Mr Machar (L) was President Kiir's deputy until he was sacked in July last year.

African heads of state are slated to meet to consider possible sanctions on South Sudan following violations of the ceasefire agreements. 

Mr Kiir (R) is a member of the country's largest group, the Dinka, while Mr Machar (L) is from the second-biggest, the Nuer.
Mr Kiir (R) is a member of the country’s largest group, the Dinka, while Mr Machar (L) is from the second-biggest, the Nuer.

On 23rd January 2014, the South Sudan government and rebels led by Dr Riek Machar signed a ceasefire agreement in Addis Ababa under the watchful eye of Inter-Governmental Authority on Development.

The two parties agreed to cease hostilities and resolved to end their conflicts, which had displaced more than 100,000 people and claimed the lives of 1000 others.

However, the government forces accuse the rebels of attacking areas in Upper Nile state in breach of the ceasefire agreement.

As a result, African heads of state are scheduled to meet on January 23rd to consider possible sanctions against South Sudan.
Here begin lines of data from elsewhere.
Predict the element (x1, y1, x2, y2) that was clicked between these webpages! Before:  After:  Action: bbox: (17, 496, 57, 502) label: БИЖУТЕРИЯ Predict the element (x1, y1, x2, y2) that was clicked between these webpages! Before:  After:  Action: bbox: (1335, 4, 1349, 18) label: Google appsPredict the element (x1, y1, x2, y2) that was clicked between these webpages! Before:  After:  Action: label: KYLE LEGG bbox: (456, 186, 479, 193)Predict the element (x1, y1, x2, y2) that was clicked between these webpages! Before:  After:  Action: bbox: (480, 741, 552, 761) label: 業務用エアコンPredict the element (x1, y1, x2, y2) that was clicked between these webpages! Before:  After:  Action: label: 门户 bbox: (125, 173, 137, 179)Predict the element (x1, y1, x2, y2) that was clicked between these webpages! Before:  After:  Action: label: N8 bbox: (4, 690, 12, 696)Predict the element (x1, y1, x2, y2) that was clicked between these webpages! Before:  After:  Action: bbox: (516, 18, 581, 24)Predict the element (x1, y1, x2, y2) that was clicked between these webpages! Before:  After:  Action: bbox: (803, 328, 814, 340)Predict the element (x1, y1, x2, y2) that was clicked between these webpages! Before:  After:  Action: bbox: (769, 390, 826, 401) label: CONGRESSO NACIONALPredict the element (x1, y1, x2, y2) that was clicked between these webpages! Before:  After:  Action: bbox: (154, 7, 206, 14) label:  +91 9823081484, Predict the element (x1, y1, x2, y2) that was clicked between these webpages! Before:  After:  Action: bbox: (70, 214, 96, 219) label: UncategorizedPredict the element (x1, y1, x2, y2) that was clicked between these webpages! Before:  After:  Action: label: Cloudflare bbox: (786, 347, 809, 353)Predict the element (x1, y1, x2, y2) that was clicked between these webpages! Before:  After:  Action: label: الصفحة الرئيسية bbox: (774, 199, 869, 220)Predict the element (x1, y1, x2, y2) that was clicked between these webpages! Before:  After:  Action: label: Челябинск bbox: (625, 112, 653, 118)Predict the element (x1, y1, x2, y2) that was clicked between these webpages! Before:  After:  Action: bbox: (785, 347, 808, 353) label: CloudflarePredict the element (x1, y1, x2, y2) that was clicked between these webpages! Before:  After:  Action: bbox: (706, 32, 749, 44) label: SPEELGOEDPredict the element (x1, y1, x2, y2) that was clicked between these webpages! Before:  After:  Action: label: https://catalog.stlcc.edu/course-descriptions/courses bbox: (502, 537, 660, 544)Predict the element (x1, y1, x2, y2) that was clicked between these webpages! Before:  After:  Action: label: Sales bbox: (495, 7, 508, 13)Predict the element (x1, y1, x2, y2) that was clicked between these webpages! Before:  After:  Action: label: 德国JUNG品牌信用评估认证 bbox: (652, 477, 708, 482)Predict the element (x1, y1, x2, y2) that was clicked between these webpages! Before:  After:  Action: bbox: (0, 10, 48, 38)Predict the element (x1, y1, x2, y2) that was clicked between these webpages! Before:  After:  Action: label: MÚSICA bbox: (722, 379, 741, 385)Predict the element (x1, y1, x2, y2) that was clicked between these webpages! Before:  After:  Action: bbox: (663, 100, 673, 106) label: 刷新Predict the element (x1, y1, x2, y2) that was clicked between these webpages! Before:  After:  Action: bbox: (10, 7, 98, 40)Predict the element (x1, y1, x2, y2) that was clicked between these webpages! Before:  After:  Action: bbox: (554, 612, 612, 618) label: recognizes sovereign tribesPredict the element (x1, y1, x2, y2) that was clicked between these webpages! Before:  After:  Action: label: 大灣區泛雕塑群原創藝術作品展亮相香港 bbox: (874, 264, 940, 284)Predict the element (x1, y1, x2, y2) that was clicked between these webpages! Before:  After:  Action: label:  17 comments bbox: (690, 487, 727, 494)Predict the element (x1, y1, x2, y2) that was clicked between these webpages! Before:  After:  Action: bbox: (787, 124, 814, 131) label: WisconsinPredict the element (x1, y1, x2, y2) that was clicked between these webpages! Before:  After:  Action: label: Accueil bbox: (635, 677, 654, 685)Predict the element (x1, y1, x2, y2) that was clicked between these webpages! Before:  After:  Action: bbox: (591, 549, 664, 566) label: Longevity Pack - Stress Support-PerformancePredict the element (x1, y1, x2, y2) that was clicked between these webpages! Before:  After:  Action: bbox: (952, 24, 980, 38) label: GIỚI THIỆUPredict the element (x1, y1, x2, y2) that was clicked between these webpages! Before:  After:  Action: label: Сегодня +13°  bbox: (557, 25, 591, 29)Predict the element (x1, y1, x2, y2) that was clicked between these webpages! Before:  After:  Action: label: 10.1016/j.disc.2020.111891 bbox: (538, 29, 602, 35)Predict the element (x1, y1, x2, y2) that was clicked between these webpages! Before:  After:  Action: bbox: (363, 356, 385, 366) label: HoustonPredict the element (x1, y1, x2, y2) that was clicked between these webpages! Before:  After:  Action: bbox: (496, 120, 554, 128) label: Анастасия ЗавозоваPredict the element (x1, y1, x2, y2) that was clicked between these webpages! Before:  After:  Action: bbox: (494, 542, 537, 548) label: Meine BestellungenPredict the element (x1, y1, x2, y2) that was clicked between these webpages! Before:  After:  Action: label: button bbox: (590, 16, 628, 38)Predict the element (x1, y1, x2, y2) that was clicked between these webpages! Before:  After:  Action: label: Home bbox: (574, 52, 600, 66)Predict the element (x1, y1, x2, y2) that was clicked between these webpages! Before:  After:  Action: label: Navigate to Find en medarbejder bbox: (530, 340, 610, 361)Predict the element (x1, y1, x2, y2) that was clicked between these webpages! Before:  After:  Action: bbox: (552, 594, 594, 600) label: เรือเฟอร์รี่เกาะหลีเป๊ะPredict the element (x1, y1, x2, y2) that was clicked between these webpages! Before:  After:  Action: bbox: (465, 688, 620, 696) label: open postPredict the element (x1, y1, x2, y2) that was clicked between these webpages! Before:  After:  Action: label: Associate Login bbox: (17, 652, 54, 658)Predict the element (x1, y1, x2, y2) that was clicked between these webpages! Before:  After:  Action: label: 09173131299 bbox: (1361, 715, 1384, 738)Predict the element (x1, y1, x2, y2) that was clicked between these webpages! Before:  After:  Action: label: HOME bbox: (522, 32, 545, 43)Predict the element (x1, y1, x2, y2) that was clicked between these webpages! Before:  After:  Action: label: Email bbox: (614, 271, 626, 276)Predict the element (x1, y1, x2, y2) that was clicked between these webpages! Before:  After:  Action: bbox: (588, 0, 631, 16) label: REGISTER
Henry Okello Oryem, Uganda’s foreign affairs minister is expect to table the resolution.

Oryem says they have scheduled talks on the sidelines of the summit for  the heads of state to discuss extensively about the peace process in South Sudan.

Responding to whether they will issue sanctions for the violations of a ceasefire agreement, Oryem said they have been reading the monitoring teams reports on the matter and are ready to have a discussion that may include sanctions.

Oryem also denied allegations that UPDF forces were engaged in fighting in the South Sudan capital of Juba. He said UPDF are only protecting key government installations and have not been involved in fighting.

He also said the UPDF is preparing to withdraw from South Sudan once the constituted force by IGAD is deployed.